4. To find the actual angle, we use a special function on our calculator called "inverse tangent" (it often looks like tan⁻¹). It helps us find the angle when we know its tangent value.
5. I typed "tan⁻¹(-0.12)" into my calculator.
6. The calculator showed approximately -6.8427 degrees. Since it's an "angle of descent," we usually talk about how big the angle is, so we take the positive value.
7. Rounding this to the nearest tenth of a degree, I got 6.8 degrees.

Alternative answer

Answer: 6.8 degrees Explain
This is a question about <knowing what "grade" means and how it relates to angles in a right triangle, which is a bit like trigonometry>. The solving step is:

First, let's think about what "grade" means. When a road sign says a "-12% grade," it means that for every 100 feet you travel horizontally (that's the "run"), the road goes down 12 feet vertically (that's the "rise," but since it's going down, we think of it as a drop). So, the ratio of "rise" to "run" is -12 divided by 100, which is -0.12.

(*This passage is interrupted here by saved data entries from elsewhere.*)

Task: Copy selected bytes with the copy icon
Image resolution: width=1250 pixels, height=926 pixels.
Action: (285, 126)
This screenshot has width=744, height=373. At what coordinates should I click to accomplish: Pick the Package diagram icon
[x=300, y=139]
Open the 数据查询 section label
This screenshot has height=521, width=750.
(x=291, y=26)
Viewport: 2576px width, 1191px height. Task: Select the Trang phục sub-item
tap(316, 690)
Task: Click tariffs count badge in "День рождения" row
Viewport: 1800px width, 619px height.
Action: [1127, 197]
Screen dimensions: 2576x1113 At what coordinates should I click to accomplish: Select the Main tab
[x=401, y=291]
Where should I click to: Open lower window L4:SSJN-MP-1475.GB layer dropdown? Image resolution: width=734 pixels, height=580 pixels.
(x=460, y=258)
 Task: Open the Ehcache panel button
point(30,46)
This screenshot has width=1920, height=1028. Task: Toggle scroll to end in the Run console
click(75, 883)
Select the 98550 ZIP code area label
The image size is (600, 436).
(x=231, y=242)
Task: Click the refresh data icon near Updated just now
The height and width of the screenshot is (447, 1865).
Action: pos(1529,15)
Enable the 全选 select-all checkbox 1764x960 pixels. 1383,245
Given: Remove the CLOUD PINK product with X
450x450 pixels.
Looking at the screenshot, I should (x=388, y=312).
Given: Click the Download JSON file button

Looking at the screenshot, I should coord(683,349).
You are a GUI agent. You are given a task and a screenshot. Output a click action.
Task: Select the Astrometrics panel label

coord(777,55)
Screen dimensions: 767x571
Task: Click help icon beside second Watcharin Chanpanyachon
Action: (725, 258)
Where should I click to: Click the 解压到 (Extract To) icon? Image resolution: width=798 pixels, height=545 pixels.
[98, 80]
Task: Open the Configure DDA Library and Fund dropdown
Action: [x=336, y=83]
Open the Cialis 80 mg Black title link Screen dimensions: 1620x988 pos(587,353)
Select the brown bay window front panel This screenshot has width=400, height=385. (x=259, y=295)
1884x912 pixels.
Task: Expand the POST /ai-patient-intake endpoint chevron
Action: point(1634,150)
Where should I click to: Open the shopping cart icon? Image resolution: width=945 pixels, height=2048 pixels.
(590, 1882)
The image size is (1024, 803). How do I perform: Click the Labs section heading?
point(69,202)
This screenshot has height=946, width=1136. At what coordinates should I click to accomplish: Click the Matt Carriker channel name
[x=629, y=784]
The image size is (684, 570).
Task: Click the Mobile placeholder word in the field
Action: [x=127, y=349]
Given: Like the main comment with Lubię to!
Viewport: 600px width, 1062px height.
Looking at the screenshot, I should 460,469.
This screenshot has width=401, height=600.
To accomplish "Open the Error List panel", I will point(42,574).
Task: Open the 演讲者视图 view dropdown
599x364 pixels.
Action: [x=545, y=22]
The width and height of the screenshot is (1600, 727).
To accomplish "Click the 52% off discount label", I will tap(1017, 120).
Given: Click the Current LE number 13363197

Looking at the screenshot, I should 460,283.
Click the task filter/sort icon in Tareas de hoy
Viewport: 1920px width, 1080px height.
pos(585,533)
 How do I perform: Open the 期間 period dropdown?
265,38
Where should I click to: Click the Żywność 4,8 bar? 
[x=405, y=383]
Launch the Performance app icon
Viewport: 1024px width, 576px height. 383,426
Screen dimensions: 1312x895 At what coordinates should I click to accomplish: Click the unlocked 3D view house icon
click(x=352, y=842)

Now, imagine this as a super-long, skinny triangle! The "run" is the bottom part, and the "rise" is the side going up or down. The angle of descent is the angle at the bottom corner where the road starts to slope down.

In math class, when we have a right-angle triangle (like the one formed by the run, the drop, and the road itself), the "tangent" of an angle is just the length of the side *opposite* the angle divided by the length of the side *next to* the angle.

So, for our road, the "rise" (or drop) is opposite the angle of descent, and the "run" is next to it. That means `tangent (angle of descent) = rise / run = -0.12`.

To find the angle itself, we use something called the "inverse tangent" (it's like working backward from the tangent value to find the angle). You can do this on a calculator! You'd typically look for a button like "tan⁻¹" or "arctan".

When we calculate `arctan(-0.12)`, we get approximately -6.8427 degrees. Since the question asks for the "angle of descent," it usually means the positive amount of the angle, so we just take the positive value: 6.8427 degrees.

Finally, we need to round this to the nearest tenth of a degree. The digit after the 8 is 4, which is less than 5, so we round down (or keep the 8 as it is).

So, the angle of descent is approximately 6.8 degrees.